■ **ZU LESENDER AUSZUG**
^^^^^^^^^^^^^^^^
# schnee



## meditate (21. Dezember 2004)

ich brauche dringend hilfe. ich möchte zum fest noch ne weihnachtskarte machen. dazu brauch ich schnee. wie kann ich den am besten ins bild bekommen. ich meine, keinen rieselnden schnee oder schneeflocken, sondern eine schneedecke auf objekten


----------



## kirchel (21. Dezember 2004)

Kommt ganz auf die Objekte an.
Am besten du beschreibst mal etwas genauer was du machen möchtest.
Ich würde mal sagen wenn es sich um Text handelt, findest du sicher hier ein tutorial.

Andere Objekte sind da schon was schwerer, also ich würde mir im Netz Bilder mit Schnee suchen und die Bereiche die ich für brauchbar einschätze ausschneiden und in meinem Bild verwenden, wenn man diese dann bearbeitet sollte das schon ganz gut aussehen.

Wie du jetzt generel eine Schnee struktur hinbekommst kann ich dir leider nicht sagen.
Aber dazu gibt es sicher auch noch andere Themen hier.

Kirchel


----------



## meditate (21. Dezember 2004)
^^^^^^^^^^^^^^^^
■ **ENTNOMMENE DATENSÄTZE**
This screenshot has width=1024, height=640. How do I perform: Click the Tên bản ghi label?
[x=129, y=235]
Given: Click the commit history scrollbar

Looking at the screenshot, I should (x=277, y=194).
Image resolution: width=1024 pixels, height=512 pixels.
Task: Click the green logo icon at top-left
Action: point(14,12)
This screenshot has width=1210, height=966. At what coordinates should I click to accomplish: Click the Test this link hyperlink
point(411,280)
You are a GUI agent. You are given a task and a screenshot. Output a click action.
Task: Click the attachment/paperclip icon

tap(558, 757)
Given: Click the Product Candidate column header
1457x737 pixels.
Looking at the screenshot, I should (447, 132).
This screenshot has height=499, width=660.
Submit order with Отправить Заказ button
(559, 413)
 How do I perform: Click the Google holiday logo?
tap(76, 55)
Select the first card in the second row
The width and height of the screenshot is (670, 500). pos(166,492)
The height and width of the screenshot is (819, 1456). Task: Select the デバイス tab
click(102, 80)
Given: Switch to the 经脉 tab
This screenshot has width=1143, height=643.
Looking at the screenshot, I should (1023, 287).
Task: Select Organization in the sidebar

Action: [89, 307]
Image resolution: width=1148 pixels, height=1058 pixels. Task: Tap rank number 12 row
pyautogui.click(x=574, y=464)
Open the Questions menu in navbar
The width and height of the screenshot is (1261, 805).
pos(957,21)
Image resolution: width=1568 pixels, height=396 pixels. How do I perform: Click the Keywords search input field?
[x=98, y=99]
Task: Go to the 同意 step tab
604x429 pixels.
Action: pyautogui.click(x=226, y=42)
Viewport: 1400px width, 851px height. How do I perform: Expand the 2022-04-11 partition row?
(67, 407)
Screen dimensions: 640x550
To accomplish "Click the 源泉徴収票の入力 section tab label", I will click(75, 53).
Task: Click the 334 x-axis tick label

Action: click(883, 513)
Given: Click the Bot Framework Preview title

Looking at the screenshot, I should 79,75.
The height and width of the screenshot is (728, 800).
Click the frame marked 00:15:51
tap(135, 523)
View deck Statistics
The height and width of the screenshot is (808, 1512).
^^^^^^^^^^^^^^^^
■ **ZU ERLEDIGEN**
Wie geht der Forenthread über Schnee auf Objekten weiter? Führe ihn fort und beginne mit dem Beitrag von meditate, der unter der letzten Überschrift folgt.

■ **SCHRIFTLICHE ANTWORT**
Kein Text. Es ist wichtig, in ein bestehendes Bild möglichst effektvoll Schnee reinzukriegen. Eine Schneedecke auf Dächer, Bäume und Wiesen


----------



## Xdreamer (21. Dezember 2004)

Mit dem Polygonlasso eine Auswahl erstellen, mit Weiss füllen...Zweite Auswhal erstellen eher im oberen Bereich deines Schnees und diese mit einem hellen Türkis füllen. Auswahl umkehren und den Bereich des Türkis ausserhalb deiner Schneeauswahl löschen.
Das Türkis bisschen Weichzeichnen und mit dem Radiergummi oder per Maske Bereiche schwächer machen damit das ganze bisschen unregelmässiger wirkt.


----------



## Philip Kurz (21. Dezember 2004)

Ahh, ich könnte mich ärgern. Gerade neulich war ich auf der Internetseite eines französischen (?!) Künstlers, der anhand eines recht ausführlichen Tutorials beschrieben hat, ein Grundstück samt Haus verschneit aussehen zu lassen.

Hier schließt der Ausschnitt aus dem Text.